■ MATERIAL SUPPLIED ■
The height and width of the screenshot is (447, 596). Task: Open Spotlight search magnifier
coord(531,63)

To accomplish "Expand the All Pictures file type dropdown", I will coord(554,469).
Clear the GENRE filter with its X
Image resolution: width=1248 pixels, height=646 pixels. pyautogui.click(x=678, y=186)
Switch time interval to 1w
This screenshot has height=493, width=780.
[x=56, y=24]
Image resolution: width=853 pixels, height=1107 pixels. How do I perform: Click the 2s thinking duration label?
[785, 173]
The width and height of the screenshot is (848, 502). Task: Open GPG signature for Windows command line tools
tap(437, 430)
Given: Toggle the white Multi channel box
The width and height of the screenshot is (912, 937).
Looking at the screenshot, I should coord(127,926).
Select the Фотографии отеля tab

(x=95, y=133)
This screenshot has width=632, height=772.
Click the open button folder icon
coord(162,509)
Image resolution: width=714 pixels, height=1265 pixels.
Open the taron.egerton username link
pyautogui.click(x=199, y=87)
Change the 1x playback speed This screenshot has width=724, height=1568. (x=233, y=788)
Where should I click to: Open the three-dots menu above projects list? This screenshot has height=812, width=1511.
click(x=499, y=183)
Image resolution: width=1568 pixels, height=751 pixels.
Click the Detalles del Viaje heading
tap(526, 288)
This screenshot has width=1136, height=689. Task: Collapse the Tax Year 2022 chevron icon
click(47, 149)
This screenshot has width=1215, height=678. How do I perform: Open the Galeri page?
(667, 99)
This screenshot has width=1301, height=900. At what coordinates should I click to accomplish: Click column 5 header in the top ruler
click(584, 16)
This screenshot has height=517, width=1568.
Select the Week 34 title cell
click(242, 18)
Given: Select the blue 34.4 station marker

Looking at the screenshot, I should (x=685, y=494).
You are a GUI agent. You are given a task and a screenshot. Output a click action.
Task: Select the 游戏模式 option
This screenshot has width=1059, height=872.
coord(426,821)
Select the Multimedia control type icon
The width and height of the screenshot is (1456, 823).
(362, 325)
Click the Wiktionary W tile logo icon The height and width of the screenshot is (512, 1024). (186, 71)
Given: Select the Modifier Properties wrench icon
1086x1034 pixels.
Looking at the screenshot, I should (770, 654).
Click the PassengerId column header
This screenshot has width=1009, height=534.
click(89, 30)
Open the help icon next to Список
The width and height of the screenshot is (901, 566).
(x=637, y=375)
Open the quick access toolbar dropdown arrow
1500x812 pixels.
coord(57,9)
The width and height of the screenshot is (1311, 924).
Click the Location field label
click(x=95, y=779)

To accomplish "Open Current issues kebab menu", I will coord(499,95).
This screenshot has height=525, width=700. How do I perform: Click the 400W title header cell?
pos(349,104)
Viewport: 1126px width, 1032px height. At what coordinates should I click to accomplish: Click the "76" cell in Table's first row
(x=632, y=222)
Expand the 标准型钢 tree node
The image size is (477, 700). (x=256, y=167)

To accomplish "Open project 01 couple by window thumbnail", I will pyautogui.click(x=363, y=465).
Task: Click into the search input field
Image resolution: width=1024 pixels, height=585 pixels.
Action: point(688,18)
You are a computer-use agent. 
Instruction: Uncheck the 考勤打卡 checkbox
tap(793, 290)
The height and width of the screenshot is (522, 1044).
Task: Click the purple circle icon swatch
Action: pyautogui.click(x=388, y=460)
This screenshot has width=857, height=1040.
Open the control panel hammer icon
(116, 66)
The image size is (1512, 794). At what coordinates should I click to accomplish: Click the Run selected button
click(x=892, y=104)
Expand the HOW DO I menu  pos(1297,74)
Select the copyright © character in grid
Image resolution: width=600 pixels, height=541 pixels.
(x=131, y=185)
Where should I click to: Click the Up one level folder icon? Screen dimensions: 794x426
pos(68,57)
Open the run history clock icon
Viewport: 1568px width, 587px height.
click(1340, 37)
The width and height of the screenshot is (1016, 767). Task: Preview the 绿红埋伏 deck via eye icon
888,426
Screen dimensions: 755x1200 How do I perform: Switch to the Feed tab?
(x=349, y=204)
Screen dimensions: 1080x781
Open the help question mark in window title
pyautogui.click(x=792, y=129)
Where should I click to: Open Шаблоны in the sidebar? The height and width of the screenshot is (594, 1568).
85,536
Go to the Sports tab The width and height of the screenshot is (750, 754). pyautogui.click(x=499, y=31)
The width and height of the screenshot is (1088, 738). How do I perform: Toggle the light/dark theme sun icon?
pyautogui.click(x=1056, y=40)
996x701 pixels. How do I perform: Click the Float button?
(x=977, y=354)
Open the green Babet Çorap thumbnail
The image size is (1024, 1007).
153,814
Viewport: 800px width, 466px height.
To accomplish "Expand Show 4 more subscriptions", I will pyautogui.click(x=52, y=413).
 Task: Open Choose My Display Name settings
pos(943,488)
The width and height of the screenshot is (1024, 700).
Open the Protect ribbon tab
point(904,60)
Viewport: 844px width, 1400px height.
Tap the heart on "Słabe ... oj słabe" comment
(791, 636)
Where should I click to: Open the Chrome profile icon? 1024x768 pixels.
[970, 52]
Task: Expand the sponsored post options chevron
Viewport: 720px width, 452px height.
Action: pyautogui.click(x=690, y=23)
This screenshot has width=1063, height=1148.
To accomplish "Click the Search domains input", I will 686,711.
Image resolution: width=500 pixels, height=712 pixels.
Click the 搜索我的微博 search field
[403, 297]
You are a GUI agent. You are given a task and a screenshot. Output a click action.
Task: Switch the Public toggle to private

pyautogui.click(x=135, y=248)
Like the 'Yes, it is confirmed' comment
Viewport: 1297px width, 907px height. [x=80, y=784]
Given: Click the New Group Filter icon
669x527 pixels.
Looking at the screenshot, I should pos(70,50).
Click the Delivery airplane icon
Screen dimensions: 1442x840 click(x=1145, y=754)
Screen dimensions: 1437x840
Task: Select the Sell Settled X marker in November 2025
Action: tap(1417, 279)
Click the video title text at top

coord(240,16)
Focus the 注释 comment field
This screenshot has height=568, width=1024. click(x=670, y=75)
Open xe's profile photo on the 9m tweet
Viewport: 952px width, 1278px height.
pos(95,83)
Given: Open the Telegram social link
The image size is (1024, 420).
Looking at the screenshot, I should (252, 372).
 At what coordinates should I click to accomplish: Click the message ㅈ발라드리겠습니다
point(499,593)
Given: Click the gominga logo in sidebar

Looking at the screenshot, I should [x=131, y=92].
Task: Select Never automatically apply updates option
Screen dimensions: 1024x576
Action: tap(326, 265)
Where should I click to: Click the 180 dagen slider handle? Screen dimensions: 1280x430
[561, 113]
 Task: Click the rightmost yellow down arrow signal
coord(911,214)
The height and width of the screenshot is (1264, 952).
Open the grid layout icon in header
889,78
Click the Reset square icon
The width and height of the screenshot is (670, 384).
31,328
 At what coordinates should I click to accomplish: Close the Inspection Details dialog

■ TASK DETAILS ■
Which lines of the records above hold the word "dropdown"? Copy each one out.

■ TASK RESPONSE ■
To accomplish "Expand the All Pictures file type dropdown", I will coord(554,469).
Open the quick access toolbar dropdown arrow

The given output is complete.